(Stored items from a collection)
+--

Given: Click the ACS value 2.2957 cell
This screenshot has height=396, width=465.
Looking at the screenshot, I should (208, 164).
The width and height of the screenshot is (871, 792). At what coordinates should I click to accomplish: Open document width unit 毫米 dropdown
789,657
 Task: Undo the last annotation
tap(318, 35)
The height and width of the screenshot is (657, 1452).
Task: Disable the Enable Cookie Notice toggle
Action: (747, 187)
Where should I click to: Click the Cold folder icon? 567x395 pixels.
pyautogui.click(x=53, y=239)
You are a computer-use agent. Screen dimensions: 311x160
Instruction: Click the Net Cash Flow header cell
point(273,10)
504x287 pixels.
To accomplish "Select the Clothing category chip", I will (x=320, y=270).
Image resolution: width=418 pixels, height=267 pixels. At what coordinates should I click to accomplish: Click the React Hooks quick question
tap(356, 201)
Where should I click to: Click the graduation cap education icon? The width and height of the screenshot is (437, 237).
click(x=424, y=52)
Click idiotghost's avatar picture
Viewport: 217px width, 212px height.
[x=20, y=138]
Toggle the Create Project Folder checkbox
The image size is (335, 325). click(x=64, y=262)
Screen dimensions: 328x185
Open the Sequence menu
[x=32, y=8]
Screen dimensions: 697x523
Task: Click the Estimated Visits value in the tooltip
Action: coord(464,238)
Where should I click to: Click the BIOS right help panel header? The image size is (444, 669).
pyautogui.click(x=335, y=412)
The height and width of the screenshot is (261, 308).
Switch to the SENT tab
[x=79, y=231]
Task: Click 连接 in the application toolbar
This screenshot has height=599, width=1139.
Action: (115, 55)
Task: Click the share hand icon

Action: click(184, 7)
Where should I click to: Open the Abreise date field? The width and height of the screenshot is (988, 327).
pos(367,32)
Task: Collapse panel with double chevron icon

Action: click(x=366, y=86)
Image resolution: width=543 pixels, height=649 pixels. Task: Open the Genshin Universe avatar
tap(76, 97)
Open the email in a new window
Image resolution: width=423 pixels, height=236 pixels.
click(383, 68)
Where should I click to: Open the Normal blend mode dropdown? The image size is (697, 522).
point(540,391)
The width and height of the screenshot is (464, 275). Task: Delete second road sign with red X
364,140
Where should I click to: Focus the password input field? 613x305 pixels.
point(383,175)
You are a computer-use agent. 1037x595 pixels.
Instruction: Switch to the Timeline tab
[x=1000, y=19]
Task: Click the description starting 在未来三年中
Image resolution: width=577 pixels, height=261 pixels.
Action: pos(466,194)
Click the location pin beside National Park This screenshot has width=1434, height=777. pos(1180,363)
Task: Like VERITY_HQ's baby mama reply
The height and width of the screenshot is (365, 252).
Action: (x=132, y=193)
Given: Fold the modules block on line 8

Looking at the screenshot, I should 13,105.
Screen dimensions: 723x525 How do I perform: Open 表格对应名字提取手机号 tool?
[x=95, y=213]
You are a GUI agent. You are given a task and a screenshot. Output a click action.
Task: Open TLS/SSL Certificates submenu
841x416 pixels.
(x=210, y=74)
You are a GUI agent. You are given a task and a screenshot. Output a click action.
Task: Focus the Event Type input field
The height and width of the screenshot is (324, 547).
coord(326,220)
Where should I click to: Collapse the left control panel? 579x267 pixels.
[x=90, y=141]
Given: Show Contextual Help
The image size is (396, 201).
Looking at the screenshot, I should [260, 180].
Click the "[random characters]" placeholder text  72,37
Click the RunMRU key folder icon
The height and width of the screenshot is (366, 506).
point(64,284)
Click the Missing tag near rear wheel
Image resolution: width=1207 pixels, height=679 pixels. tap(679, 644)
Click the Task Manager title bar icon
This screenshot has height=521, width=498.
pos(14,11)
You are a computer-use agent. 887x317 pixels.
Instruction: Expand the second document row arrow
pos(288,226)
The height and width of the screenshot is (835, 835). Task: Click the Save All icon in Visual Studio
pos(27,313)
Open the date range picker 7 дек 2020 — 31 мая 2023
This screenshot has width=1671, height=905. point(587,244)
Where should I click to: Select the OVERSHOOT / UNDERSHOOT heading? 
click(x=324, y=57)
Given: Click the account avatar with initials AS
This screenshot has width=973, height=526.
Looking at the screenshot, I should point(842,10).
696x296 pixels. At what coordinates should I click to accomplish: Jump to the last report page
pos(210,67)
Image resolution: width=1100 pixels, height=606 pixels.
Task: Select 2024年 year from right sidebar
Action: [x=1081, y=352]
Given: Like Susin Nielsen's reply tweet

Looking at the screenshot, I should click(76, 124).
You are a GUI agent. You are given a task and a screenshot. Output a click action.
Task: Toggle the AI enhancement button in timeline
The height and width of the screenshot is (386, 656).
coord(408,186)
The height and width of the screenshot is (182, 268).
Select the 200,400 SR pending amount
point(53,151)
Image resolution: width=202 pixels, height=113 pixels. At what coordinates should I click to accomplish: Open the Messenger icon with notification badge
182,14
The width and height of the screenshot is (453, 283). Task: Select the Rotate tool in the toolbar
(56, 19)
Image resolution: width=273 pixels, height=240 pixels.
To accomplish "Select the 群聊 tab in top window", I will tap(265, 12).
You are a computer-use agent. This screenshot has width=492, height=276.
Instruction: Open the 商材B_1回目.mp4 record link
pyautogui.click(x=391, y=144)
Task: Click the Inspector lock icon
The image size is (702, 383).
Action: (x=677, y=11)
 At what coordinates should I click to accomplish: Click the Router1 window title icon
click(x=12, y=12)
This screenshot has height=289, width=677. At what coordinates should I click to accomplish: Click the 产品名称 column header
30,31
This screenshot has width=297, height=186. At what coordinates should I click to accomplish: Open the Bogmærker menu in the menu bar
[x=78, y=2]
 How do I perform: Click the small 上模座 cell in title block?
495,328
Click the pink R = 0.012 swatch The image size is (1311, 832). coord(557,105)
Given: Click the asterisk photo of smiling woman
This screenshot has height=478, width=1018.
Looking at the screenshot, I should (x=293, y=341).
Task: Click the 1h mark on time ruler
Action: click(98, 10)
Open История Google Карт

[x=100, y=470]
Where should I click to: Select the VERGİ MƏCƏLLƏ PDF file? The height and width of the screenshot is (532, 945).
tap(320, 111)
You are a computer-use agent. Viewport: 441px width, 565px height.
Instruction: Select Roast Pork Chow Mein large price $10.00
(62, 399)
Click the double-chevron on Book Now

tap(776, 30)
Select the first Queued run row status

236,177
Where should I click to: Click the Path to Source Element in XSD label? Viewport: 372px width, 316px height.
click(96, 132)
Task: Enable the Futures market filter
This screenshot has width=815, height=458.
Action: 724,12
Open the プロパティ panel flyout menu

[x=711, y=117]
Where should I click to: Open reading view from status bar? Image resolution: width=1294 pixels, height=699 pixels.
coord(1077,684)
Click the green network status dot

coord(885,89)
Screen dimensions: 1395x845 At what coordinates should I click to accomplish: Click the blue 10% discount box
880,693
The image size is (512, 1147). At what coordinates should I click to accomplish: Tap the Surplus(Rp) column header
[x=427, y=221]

+--

(TASK INSTRUCTIONS) Word for word, restate only the lines from the one containing "The image size is (702, 383)." through the last line of the entries, with both ends kept.

(WRITTEN SOLUTION)
The image size is (702, 383).
Action: (x=677, y=11)
 At what coordinates should I click to accomplish: Click the Router1 window title icon
click(x=12, y=12)
This screenshot has height=289, width=677. At what coordinates should I click to accomplish: Click the 产品名称 column header
30,31
This screenshot has width=297, height=186. At what coordinates should I click to accomplish: Open the Bogmærker menu in the menu bar
[x=78, y=2]
 How do I perform: Click the small 上模座 cell in title block?
495,328
Click the pink R = 0.012 swatch The image size is (1311, 832). coord(557,105)
Given: Click the asterisk photo of smiling woman
This screenshot has height=478, width=1018.
Looking at the screenshot, I should (x=293, y=341).
Task: Click the 1h mark on time ruler
Action: click(98, 10)
Open История Google Карт

[x=100, y=470]
Where should I click to: Select the VERGİ MƏCƏLLƏ PDF file? The height and width of the screenshot is (532, 945).
tap(320, 111)
You are a computer-use agent. Viewport: 441px width, 565px height.
Instruction: Select Roast Pork Chow Mein large price $10.00
(62, 399)
Click the double-chevron on Book Now

tap(776, 30)
Select the first Queued run row status

236,177
Where should I click to: Click the Path to Source Element in XSD label? Viewport: 372px width, 316px height.
click(96, 132)
Task: Enable the Futures market filter
This screenshot has width=815, height=458.
Action: 724,12
Open the プロパティ panel flyout menu

[x=711, y=117]
Where should I click to: Open reading view from status bar? Image resolution: width=1294 pixels, height=699 pixels.
coord(1077,684)
Click the green network status dot

coord(885,89)
Screen dimensions: 1395x845 At what coordinates should I click to accomplish: Click the blue 10% discount box
880,693
The image size is (512, 1147). At what coordinates should I click to accomplish: Tap the Surplus(Rp) column header
[x=427, y=221]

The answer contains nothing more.